The wheel and axle is a simple machine consisting of a wheel attached to a smaller axle so that these two parts rotate together in which a force is transferred from one to the other. The wheel and axle can be viewed as a version of the lever, with a drive force applied tangentially to the perimeter of the wheel and a load force applied to the axle, respectively, that is balanced around the hinge which is the fulcrum.

Wedge

Definition

A wedge is a triangular shaped tool, and is a portable inclined plane, and one of the six simple machines. It can be used to separate two objects or portions of an object, lift up an object, or hold an object in place. It functions by converting a force applied to its blunt end into forces perpendicular (normal) to its inclined surfaces. The mechanical advantage of a wedge is given by the ratio of the length of its slope to its width. Although a short wedge with a wide angle may do a job faster, it requires more force than a long wedge with a narrow angle.

The force is applied on a flat, broad surface. This energy is transported to the pointy, sharp end of the wedge, hence the force is transported.

Upon reading the definition, you will probably identify very few applicable uses of wedges to FTC Robotics, but think of intake mechanisms, where you have to collect something off the ground. Most likely, your solution is either a bunch of wheels or belts pulling upwards, or a wedge riding close to the ground that the objects are simply pushed onto.

Inclined Plane

Definition

An inclined plane, also known as a ramp, is a flat supporting surface tilted at an angle, with one end higher than the other, used as an aid for raising or lowering a load. The inclined plane is one of the six classical simple machines defined by Renaissance scientists. Inclined planes are used to move heavy loads over vertical obstacles. Examples vary from a ramp used to load goods into a truck, to a person walking up a pedestrian ramp, to an automobile or railroad train climbing a grade.

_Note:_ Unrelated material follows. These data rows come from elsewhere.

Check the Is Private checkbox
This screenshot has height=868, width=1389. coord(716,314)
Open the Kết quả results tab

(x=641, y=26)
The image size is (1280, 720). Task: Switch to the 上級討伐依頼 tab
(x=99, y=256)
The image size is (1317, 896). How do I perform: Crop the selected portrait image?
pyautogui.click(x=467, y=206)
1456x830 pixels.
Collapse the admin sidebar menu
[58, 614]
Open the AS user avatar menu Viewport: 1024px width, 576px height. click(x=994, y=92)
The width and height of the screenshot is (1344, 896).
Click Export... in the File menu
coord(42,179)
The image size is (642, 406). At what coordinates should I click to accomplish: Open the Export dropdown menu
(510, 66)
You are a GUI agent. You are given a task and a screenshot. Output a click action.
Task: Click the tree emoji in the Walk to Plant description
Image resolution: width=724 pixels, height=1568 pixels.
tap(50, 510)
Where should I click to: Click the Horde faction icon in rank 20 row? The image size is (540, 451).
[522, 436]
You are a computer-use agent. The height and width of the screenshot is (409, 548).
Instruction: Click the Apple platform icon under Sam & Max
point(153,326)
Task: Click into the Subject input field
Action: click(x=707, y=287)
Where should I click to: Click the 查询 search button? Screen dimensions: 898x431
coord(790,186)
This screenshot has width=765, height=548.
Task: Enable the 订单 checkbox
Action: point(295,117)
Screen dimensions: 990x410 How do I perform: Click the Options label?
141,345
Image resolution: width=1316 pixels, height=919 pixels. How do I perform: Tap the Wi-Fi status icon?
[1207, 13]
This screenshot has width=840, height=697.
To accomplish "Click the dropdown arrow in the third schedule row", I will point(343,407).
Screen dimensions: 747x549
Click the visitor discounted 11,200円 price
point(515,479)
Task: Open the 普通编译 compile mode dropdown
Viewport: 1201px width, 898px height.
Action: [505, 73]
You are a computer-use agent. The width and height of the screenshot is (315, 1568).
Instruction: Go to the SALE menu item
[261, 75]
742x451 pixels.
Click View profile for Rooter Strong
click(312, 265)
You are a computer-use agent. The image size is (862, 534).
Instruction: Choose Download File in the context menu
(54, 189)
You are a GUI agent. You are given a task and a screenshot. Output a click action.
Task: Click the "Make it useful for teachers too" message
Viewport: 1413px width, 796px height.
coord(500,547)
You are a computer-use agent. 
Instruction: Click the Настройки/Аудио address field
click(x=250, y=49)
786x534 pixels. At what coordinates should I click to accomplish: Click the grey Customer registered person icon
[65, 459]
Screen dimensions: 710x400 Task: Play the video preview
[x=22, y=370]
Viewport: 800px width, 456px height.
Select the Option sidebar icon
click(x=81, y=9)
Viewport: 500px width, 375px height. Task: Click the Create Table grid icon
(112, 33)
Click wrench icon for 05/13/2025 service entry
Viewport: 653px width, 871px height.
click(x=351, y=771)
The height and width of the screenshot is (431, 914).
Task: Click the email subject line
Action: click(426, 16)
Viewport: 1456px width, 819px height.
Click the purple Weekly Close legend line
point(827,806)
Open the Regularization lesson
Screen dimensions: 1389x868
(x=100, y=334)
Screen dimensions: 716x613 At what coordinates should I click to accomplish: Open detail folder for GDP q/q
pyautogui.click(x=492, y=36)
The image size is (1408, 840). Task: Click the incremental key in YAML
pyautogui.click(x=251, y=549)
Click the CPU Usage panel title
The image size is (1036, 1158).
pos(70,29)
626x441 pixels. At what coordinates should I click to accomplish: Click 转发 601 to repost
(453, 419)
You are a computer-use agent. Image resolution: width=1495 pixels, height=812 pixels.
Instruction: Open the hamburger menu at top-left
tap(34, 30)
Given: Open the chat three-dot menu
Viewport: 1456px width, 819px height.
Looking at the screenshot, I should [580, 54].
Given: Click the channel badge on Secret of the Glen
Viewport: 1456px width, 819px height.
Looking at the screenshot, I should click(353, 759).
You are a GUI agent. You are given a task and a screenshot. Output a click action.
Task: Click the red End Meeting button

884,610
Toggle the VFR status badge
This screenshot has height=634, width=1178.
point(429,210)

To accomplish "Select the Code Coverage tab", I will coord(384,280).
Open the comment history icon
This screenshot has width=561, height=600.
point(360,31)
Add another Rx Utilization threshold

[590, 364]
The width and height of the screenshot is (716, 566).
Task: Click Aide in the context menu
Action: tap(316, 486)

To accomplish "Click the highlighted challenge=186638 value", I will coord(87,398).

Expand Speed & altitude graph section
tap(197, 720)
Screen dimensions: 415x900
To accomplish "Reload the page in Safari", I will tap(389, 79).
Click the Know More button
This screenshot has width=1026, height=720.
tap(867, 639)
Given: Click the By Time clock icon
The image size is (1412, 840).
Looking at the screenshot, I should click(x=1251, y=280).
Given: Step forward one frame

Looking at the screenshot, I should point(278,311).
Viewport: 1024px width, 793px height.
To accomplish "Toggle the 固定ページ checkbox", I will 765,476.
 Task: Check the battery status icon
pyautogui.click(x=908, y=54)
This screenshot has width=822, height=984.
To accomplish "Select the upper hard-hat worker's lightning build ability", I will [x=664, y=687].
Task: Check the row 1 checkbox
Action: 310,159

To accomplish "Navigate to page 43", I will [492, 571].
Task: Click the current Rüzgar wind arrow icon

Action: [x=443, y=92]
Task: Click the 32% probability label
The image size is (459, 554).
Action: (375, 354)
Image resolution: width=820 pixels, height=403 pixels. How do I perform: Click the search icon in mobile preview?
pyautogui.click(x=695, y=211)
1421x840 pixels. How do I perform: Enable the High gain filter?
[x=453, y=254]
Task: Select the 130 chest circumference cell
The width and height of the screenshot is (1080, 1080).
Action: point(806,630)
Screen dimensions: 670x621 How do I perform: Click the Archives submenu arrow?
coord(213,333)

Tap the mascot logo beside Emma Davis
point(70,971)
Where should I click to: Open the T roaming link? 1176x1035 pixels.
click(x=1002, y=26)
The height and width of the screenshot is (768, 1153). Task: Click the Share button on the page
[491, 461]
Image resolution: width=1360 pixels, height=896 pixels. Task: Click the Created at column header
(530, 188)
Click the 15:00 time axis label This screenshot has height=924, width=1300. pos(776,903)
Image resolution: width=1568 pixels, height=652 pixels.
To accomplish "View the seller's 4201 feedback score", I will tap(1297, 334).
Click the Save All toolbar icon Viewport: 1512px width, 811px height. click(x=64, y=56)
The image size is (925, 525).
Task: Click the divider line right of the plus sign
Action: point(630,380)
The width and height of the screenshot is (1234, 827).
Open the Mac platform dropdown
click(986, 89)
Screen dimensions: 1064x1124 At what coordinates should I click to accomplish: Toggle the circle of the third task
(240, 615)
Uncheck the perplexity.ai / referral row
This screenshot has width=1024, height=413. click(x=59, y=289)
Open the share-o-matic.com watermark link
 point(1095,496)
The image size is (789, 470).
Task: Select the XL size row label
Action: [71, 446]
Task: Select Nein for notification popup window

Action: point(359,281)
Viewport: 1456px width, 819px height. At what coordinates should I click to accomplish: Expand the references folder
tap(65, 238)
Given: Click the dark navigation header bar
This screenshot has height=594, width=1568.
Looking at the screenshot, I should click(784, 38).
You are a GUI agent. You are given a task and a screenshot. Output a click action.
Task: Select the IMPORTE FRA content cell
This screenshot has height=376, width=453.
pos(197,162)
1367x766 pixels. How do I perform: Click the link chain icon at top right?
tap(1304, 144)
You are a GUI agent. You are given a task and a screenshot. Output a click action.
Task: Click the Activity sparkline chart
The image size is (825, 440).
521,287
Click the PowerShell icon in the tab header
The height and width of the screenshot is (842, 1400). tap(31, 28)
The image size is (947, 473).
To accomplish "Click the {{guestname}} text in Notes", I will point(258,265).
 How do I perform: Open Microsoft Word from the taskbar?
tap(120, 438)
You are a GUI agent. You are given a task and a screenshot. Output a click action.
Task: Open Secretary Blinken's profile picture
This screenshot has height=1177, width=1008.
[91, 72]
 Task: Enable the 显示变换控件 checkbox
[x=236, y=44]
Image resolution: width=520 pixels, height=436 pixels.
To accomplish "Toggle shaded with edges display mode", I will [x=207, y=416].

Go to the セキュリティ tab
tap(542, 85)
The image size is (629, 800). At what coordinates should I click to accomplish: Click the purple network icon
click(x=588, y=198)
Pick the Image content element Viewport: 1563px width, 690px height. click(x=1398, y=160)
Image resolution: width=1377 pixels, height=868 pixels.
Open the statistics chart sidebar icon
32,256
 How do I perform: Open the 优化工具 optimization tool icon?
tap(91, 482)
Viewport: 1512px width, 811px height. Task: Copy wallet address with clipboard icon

It is important to understand the difference between a wedge and an inclined plane. A wedge is actively used and actuated, whereas an inclined plane is passive and often serves as just a shield or a ramp.

Inclined planes are not common on basic robots, but as you begin to deal with more advanced robots, inclined planes are used passively to make sure things can slide off the robot and not get trapped in the robot.

Screw

Definition

A screw is a mechanism that converts rotational motion to linear motion, and a torque (rotational force) to a linear force. It is one of the six classical simple machines. The most common form consists of a cylindrical shaft with helical grooves or ridges called threads around the outside. The screw passes through a hole in another object or medium, with threads on the inside of the hole that mesh with the screw's threads. When the shaft of the screw is rotated relative to the stationary threads, the screw moves along its axis relative to the medium surrounding it; for example rotating a wood screw forces it into wood. In screw mechanisms, either the screw shaft can rotate through a threaded hole in a stationary object, or a threaded collar such as a nut can rotate around a stationary screw shaft. Geometrically, a screw can be viewed as a narrow inclined plane wrapped around a cylinder.

We don't see screws (the simple machine, not the piece of hardware) in FTC often because they are usually extreme overkill. Screws are used in non-hydraulic linear actuators and are great at taking a low-torque rotary force and turning it into an extremely high-torque (but very slow) linear force.